Governo usou memorando para servir agenda ideológica
Esta é a principal conclusão dos investigadores e coordenadores do Fórum das Políticas Públicas, cujo trabalho de análise das várias edições do memorando e dos dez relatórios de avaliação da troica foi compilado no livro “Governar com a troica: Políticas públicas em tempos de austeridade”.
Para o politólogo Pedro Adão e Silva, o memorando foi uma espécie de alavanca que permitiu ao Executivo Passos/Portas implementar políticas que de outra forma não teria sido capaz porque encontraria pontos de veto políticos e sociais.
Adão e Silva referiu que membros do atual Governo já reconheceram que o memorando de entendimento foi um conjunto de coisas que o Executivo queria fazer e que “foi instrumental ter o memorando como reforço e constrangimento externo”.
Mas, segundo o politólogo, o memorando foi também uma “oportunidade para redistribuir poder nas várias áreas”, transferindo recursos públicos para o sector privado.
Assim, a avaliação dos impactos do programa de ajustamento feita pelo Fórum através de vários estudos sectoriais é “globalmente negativa”.
Foram identificados impactos negativos na economia, emprego, aumento das desigualdades e afastamento da trajetória de aproximação aos países desenvolvidos. O Governo começou por tentar aplicar a tese da “austeridade expansionista”, com a “convicção ideológica de que se fizesse um ajustamento rápido a economia ia crescer”, lembrou Maria de Lurdes Rodrigues, coordenadora do Fórum.

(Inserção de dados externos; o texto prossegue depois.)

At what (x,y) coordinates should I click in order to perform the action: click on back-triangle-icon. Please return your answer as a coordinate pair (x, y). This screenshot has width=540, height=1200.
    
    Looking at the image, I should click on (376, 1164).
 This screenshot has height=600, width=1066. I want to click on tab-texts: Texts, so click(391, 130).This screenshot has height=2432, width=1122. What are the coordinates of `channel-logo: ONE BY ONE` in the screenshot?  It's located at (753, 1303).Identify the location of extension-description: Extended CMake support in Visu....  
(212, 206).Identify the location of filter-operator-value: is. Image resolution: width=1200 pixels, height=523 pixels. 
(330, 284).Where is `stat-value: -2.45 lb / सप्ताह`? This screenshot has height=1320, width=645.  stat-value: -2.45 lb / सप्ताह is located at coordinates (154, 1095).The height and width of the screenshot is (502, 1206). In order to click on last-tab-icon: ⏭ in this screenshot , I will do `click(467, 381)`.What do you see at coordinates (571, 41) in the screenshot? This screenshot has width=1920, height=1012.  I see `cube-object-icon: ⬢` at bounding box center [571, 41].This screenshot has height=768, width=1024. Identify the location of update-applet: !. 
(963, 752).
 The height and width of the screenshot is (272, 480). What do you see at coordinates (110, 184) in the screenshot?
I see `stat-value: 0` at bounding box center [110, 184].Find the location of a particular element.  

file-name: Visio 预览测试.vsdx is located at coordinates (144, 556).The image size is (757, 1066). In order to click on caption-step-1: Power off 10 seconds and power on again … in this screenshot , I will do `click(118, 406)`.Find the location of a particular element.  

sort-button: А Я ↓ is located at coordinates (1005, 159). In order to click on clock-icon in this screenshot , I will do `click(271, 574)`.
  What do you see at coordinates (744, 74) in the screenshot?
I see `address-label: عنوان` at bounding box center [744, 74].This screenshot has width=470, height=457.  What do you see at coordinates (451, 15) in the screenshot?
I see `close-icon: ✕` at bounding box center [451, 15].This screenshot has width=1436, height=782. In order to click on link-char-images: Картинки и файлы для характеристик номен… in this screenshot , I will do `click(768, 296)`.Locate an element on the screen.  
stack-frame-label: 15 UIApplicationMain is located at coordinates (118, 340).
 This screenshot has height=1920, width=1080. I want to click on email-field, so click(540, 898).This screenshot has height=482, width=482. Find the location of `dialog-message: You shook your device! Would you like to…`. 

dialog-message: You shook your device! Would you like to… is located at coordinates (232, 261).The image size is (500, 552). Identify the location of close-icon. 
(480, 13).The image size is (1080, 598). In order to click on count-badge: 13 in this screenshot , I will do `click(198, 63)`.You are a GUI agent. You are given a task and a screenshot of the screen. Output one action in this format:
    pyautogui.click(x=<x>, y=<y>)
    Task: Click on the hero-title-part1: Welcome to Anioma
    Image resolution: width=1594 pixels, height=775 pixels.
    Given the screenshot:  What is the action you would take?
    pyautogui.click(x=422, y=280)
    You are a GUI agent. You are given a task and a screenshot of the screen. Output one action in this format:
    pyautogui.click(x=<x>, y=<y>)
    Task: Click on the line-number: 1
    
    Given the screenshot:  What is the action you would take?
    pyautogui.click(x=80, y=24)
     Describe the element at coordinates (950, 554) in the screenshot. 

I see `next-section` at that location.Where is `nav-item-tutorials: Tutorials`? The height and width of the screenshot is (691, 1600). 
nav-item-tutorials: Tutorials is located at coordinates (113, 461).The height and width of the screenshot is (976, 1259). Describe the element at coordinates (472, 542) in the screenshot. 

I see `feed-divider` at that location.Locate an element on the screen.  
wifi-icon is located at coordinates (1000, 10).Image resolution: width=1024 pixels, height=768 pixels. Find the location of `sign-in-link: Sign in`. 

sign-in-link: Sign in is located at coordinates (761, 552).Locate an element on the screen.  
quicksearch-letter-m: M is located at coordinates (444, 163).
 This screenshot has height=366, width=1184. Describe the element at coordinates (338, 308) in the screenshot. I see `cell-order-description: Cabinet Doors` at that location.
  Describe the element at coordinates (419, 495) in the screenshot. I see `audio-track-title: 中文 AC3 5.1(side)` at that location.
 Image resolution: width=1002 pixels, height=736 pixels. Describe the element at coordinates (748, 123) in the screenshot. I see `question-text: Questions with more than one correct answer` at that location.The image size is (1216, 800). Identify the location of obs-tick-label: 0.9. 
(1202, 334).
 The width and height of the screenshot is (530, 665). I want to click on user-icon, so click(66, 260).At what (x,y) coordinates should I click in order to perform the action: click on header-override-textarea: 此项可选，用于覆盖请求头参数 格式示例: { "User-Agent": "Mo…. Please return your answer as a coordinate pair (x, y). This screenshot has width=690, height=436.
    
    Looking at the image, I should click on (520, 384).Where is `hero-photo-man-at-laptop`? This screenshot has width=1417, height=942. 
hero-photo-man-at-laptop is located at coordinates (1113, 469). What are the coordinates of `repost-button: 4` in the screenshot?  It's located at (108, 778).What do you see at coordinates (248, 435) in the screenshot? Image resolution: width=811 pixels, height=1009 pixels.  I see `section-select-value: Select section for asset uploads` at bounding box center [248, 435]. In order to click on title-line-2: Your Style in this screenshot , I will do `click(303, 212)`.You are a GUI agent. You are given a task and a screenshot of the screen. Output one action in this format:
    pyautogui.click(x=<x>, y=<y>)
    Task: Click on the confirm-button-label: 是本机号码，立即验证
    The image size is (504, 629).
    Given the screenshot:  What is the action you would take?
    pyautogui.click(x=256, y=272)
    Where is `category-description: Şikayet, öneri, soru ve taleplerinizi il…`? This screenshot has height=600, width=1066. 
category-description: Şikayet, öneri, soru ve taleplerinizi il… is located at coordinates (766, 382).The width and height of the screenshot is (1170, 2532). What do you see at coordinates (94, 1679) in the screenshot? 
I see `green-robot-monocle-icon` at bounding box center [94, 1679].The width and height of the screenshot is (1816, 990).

De uma assentada fizeram-se cortes de 10 mil milhões de euros – suspenderam-se os investimentos públicos, cortaram-se salários, pensões e subsídios de férias e de Natal. “Nada disto estava previsto no memorando”, vincou, acrescentando que esta “entrada de leão, a matar” demonstra já a “orientação ideológica” do Executivo.
O resultado, esse, disse Maria de Lurdes Rodrigues, “foi o contrário do que o Governo previra e vieram novos improvisos: mais cortes e aumento de impostos, sobretudo IVA e IRS”.
Na mesma linha crítica, João Cravinho disse que o memorando “foi concebido sobre ilusões e distorções”, identificando ainda um “enviesamento ideológico” no documento.
Houve um “desgaste profundo das ideias do contrato social”, declarou, alertando para o facto de este cenário da “direita mais à direita” ter diluído “o espaço e as condições de compromisso, que é naturalmente mais ao centro”.
Tal compromisso, defendeu, “será necessário para o futuro a curto prazo, numa altura em que se aproxima um novo ciclo político”. Porém, “os partidos afastaram-se mais. Houve um movimento o seu posicionamento ideológico e programático”, que ameaça ser “irreversível”, alertou Cravinho.
A este propósito, Maria de Lurdes Rodrigues considerou que “ainda é possível construir compromissos” e que a história das políticas públicas tem inúmeros exemplos, como o Serviço Nacional de Saúde, o sistema de educação, na ciência, nos fundos comunitários.
Mas têm de ser construídos “em torno de objetivos concretos” e não sob a forma de acordos de coligação, que são mais “abstratos”, clarificou.